DEMOCRATIC  FACILITATION  BY  DESIGN


This popular workshop has been expanded to give you TWO FULL DAYS. Together we will explore some of the principles and practices of good workshop design and facilitation.

While it’s tempting to think that many group problems can be solved through better facilitation, many are better dealt with through effective meeting design. Design is way to ensure that group processes are just, inclusive and effective and facilitation is learning to follow a design with flexibility and imagination.

Through participatory activities you will learn new tools for design and facilitation, share issues and experiences - and have fun in the process!

The added bonus of the two day format is that you will work on designing an activity or event from your own real life experience and benefit from the insight and feedback from other participants and the facilitators.

Facilitators: chris cavanagh and Deborah Konecny

Fee: recommended $300 for the two days or Pay What You Can.

(You can read about our fee policy below – we’re serious about the PWYC – we accept all offers – assuming that enough is collectively offered to make the workshop viable.)

Location:

East York East Toronto Family Resources

947 Queen Street East, Toronto, Ontario M4M 1J9

phone: 416-686-3390 ext. 9985

fax: 416-686-8282

website: www.eyetfrp.ca



Saturday, February 27, 2010 – 10:00 – 4:00

NOT JUST BAG o’ TRICKS – SMORGASBORD
popular education tools, techniques and thoughts

The popular educator Myles Horton said that education should percolate, not drip down. Popular education is a democratic practice of education rooted in social and economic justice struggle and intended to make social change. “Pop-ed” is sometimes thought of as simply a “bag of tricks” that promote conversation and reflection in a more “fun” way than conventional means – it’s not seen as being as serious and purposeful. However, popular education (both the tools and the theory) is a radical means of analyzing power, oppression and resistance and collectively learning in the context of community organizing.    

From timelines, to energizers, to image theatre, to a political weather report, we will explore (and try out) a range of these tools and discuss how they can be used in different contexts.  We will also talk a bit about facilitation and design and how they interact.

Please come prepared to participate, to share your ideas, to listen and, hope
fully, to have some fun.

Fee: recommended $150 or Pay What You Can.   

Facilitators: chris cavanagh, Deborah Konecny, Ravi Badri
Location: Bloor & Spadina


Monday, February 8, 2010 – 6:30 – 9:00

FINDING THE “YES” BEHIND THE “NO”
connecting across difference for activism

Do we experience differences with others as a wall or a doorway in our activism?  Whether we’re engaging with the public, persuading decision-makers, strategizing with allies, or dialoguing with opponents, it really helps to have a way to connect – to reveal that which we have in common. Clarify needs and choices and handle conflicts with a simple yet transformative process which facilitates dialogue. 

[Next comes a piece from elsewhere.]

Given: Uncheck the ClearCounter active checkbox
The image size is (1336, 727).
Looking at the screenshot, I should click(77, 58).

Fee: recommended $35 or Pay What You Can.   

Facilitator: Henry Wai
Location: TBD


**NEW DATES**
Tuesday, February 23, 2010 – 7:00 – 9:00
Tuesday, March 2, 2010 – 7:00 – 9:00
Saturday, March 6, 2010 – 10:00 – 4:00
Tuesday, March 9, 2010 – 7:00 – 9:00

ENOUGH TO GO AROUND
an introduction to popular economics

The worldwide economic crisis has thrown into question many understandings of how economics works and even what is economics. Bookstore shelves overflow with books explaining the “economics of everyday life”, revealing “hidden forces”, “hidden clues” and “secrets” of  economic indicators, catering to “dummies” and “complete idiots.” All the book titles taken together would seem to answer every question that could possibly be posed about economics. But this is all just a contest of expert opinion about a subject for which no one is in control.

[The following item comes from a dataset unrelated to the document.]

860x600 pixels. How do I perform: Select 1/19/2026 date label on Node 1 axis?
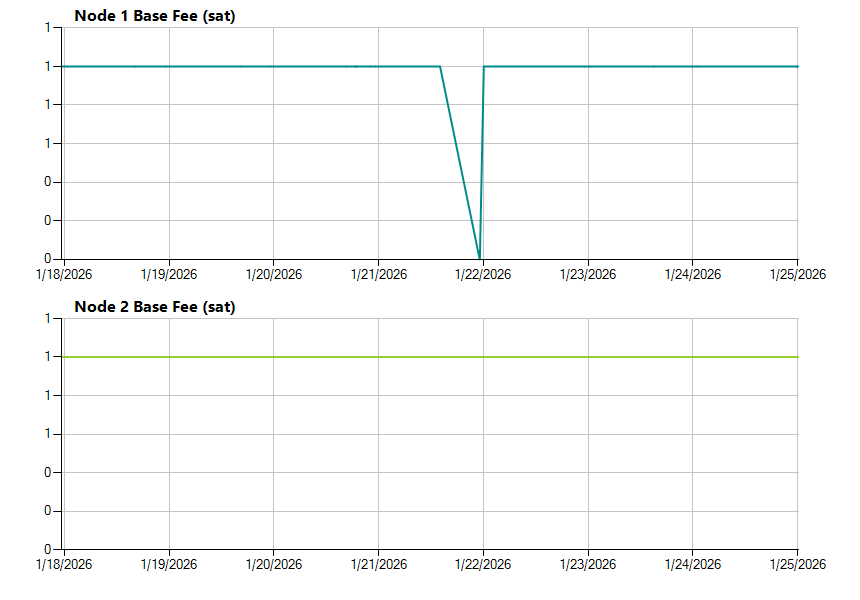[169, 274]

Popular economics is not simply about better and more accurate information. It is about exploring our individual and collective understandings of economics – the math, the politics, the values and morals. Combining sharing our experience with economics with debunking economics, developing our economic literacy and imagining different economic futures, the Catalyst Centre has developed a course in popular economics that uses a wide variety of popular education exercises, readings and discussions to explore the concepts and practices of contemporary economics as well as imagine different economic relationships for a better world. This short course samples some of the more than 50 exercises in the full course.

Fee: recommended $150 or Pay What You Can.   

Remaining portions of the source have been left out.